Top of Exercise inputs

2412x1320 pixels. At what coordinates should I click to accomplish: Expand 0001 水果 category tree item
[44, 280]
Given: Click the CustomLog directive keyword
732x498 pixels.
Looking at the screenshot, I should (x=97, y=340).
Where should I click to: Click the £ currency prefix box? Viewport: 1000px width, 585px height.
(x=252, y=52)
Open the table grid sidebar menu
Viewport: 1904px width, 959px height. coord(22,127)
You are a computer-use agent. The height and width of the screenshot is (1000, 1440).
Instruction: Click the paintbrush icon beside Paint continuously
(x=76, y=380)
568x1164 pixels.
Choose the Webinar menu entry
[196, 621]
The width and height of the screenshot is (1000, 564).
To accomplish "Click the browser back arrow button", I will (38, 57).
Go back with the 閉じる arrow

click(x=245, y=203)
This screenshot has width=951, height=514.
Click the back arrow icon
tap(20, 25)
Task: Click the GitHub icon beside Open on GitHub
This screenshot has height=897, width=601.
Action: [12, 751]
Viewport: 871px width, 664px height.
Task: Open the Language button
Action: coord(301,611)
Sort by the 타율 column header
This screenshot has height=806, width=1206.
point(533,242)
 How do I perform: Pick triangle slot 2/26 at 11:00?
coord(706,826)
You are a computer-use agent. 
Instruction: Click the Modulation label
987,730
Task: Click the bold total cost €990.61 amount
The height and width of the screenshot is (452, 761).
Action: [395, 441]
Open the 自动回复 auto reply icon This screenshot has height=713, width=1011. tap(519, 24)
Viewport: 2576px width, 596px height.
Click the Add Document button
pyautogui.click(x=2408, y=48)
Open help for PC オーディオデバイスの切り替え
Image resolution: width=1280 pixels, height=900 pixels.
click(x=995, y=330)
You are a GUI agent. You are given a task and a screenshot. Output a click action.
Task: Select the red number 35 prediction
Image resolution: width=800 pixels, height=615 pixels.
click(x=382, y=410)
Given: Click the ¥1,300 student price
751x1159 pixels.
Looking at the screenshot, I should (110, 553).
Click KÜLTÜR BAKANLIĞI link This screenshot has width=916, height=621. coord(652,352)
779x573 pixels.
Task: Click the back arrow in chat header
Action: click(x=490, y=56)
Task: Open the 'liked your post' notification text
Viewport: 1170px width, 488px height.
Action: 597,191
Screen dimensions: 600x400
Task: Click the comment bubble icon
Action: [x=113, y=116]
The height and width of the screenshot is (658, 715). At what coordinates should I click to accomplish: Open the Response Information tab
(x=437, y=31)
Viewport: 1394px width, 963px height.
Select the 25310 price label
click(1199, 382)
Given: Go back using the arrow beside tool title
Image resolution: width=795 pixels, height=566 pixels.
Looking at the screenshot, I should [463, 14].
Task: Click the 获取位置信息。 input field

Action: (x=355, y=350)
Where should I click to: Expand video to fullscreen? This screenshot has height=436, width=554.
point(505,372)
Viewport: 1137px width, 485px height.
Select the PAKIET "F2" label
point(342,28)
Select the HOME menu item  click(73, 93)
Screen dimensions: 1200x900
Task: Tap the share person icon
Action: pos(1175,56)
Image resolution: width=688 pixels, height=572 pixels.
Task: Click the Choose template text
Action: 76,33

Bottom of Exercise inputs

- How to complete this task -
Find and copy every line in the entries above where the string "agent" occurs.

- Task result -
You are a computer-use agent. The height and width of the screenshot is (1000, 1440).
You are a computer-use agent. 
You are a GUI agent. You are given a task and a screenshot. Output a click action.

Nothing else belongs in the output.